[Records shown Boundary: Start]
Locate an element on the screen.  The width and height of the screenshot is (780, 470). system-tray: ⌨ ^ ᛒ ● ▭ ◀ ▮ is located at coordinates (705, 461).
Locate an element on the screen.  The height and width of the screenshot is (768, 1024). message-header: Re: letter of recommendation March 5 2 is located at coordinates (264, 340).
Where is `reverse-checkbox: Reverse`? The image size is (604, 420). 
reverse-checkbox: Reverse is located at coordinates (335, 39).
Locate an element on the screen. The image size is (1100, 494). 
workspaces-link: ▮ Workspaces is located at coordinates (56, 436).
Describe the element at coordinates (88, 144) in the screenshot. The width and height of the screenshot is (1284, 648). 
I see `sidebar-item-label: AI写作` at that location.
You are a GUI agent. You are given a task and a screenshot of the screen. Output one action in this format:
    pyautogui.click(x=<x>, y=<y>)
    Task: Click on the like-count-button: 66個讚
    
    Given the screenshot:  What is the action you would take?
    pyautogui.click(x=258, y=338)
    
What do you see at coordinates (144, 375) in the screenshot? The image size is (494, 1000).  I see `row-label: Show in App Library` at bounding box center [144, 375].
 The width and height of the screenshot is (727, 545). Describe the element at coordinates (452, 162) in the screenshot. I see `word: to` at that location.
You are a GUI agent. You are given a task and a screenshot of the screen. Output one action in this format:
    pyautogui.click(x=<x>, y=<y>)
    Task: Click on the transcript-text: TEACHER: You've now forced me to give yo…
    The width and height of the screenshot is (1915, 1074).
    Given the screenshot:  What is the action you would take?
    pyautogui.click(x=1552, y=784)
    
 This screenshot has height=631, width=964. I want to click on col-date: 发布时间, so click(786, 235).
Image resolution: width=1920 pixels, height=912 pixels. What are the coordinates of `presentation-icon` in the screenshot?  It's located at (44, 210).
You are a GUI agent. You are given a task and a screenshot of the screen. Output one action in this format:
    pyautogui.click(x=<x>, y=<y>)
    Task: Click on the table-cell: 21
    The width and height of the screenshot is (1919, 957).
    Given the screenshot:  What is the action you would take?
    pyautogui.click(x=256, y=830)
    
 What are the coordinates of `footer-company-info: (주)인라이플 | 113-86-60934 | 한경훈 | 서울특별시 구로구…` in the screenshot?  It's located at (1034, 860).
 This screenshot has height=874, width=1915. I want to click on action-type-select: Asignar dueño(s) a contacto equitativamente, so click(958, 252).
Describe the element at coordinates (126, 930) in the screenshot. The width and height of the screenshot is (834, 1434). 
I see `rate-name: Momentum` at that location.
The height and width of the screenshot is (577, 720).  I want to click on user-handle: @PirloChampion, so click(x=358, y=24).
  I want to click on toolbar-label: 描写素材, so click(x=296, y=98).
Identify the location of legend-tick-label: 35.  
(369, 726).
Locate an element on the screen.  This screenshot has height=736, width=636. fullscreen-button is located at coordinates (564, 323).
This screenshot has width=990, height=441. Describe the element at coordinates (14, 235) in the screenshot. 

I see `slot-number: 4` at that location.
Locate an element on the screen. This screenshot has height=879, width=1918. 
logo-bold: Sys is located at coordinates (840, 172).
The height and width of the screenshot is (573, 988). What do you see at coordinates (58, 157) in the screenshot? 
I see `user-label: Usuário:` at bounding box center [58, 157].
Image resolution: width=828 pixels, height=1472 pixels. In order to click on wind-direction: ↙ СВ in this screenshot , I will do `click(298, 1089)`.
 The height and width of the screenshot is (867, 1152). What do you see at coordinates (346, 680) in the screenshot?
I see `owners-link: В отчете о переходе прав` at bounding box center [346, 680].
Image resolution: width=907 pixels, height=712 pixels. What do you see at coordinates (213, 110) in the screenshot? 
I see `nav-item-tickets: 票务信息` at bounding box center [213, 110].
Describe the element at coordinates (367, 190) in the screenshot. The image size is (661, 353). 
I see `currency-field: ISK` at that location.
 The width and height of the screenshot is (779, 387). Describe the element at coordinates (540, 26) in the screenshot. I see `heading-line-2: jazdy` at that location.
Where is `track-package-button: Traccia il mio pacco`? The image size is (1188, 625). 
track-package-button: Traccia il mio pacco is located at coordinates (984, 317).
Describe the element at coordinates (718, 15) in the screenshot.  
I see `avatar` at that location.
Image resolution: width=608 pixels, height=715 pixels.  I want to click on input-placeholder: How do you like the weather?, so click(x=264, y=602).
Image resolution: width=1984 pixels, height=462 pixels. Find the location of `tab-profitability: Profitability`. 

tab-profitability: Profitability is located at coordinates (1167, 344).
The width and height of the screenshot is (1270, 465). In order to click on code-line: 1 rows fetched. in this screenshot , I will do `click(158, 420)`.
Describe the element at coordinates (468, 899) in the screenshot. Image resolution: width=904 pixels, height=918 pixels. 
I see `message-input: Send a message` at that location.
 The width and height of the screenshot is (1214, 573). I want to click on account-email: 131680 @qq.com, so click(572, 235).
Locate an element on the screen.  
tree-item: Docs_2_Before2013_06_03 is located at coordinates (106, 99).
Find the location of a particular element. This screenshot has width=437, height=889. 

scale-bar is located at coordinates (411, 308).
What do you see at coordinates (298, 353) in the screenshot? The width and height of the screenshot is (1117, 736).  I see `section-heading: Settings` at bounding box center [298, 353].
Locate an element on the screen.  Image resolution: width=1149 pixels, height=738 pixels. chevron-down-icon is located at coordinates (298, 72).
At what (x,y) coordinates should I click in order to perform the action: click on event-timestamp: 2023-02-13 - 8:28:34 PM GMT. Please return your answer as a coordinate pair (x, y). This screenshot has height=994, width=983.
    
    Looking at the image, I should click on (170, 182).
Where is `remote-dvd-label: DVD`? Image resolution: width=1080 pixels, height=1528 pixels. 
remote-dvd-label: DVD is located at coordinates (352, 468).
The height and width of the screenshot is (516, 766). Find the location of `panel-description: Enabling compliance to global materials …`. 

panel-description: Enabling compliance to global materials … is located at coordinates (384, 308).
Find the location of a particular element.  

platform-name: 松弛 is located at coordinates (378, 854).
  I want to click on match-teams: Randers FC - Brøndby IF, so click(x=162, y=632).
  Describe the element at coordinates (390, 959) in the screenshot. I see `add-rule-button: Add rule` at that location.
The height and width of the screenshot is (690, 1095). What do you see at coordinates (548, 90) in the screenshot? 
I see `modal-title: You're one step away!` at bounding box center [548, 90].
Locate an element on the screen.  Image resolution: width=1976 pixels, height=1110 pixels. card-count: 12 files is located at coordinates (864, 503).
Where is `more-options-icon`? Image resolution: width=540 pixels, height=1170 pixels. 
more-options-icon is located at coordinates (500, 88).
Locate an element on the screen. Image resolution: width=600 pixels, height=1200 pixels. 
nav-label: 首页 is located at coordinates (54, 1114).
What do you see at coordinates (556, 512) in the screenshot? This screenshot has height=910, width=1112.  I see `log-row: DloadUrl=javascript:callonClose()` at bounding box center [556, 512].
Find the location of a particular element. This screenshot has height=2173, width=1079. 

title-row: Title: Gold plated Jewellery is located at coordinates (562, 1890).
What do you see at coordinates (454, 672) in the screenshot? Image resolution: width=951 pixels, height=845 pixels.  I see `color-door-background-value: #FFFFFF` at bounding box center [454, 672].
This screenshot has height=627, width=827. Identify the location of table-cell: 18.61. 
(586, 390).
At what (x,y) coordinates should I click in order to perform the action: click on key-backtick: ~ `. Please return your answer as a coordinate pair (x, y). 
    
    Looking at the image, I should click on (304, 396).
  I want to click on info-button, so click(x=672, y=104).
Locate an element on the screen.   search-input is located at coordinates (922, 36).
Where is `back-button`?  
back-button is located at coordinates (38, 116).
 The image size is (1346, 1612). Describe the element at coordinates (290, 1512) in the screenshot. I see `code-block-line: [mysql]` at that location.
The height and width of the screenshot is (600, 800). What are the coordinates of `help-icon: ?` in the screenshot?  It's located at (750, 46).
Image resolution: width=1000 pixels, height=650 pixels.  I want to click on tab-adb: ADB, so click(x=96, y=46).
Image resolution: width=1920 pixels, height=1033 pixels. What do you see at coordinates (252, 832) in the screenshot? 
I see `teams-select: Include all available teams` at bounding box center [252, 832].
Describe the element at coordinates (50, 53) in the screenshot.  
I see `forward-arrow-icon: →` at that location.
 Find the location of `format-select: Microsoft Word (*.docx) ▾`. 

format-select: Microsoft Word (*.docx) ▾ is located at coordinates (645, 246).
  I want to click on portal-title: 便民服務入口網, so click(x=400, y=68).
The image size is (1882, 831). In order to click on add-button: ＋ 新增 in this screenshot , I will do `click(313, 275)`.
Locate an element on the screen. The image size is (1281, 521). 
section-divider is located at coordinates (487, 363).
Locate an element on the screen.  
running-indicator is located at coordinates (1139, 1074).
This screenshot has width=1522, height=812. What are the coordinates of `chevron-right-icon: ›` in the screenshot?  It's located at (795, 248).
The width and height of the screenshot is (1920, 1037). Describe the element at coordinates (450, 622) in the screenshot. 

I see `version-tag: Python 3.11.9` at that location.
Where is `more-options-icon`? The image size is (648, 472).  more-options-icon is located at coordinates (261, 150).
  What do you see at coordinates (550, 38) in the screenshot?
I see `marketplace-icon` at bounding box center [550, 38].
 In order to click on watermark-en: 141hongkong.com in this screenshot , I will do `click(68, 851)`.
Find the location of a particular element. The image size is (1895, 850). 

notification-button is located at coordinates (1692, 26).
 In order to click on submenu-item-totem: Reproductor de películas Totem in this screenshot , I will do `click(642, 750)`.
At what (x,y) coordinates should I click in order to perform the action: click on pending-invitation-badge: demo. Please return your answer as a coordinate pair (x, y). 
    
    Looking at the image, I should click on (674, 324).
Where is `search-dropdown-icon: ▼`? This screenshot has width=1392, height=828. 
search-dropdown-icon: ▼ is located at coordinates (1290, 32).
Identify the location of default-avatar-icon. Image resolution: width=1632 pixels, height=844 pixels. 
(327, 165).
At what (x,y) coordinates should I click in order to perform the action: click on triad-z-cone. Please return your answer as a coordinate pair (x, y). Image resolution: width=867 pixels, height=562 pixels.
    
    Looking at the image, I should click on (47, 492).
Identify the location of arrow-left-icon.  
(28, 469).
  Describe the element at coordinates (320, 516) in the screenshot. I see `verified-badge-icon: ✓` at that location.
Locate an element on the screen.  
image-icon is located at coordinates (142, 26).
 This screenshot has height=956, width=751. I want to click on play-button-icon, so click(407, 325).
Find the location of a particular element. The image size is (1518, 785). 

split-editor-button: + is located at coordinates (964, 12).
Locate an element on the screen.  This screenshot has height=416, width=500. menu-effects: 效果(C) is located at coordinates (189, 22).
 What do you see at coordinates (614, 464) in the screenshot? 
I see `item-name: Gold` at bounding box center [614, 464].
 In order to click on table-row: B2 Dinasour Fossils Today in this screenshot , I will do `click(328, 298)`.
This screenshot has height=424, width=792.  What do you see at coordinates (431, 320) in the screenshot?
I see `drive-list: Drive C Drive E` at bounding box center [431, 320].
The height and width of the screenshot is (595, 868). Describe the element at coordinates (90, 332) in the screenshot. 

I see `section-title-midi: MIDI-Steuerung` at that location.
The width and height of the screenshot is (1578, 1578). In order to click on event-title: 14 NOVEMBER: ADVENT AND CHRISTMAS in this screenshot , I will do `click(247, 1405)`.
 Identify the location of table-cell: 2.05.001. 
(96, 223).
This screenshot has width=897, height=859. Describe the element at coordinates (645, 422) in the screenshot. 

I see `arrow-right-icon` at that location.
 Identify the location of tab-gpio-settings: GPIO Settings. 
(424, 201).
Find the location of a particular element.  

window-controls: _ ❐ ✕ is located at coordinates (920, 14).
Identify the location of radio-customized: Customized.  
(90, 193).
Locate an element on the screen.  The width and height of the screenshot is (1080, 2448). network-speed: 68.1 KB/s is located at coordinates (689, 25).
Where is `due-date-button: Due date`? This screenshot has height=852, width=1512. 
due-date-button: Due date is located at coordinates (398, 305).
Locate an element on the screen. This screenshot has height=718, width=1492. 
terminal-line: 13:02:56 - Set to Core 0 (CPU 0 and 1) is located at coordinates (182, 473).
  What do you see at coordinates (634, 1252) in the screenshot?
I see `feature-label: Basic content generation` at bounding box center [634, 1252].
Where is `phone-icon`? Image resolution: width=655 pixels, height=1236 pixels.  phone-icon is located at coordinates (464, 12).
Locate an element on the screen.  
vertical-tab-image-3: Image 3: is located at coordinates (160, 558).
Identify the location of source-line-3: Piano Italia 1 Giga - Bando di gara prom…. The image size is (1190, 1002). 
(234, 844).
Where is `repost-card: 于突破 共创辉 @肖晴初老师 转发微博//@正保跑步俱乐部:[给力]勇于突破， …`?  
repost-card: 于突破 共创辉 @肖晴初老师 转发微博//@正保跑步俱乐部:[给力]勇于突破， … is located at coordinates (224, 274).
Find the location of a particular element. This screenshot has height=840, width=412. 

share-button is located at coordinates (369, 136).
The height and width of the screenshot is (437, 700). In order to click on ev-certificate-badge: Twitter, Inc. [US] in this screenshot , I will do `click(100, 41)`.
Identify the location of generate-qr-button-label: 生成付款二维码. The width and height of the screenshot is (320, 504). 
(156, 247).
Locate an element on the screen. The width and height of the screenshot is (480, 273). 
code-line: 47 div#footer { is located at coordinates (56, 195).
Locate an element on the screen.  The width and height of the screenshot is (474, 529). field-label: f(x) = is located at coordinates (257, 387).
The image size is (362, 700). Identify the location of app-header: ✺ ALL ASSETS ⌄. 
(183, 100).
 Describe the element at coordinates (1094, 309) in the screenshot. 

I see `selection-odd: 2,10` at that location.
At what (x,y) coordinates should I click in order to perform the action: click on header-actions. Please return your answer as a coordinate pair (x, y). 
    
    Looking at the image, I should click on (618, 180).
[Records shown Boundary: End]
Pull out everything in the listing from the line containing "Describe the element at coordinates (367, 190)" down to the line containing "The width and height of the screenshot is (779, 387).", and reproduce those lines word for word.

Describe the element at coordinates (367, 190) in the screenshot. The image size is (661, 353). 
I see `currency-field: ISK` at that location.
 The width and height of the screenshot is (779, 387). Describe the element at coordinates (540, 26) in the screenshot. I see `heading-line-2: jazdy` at that location.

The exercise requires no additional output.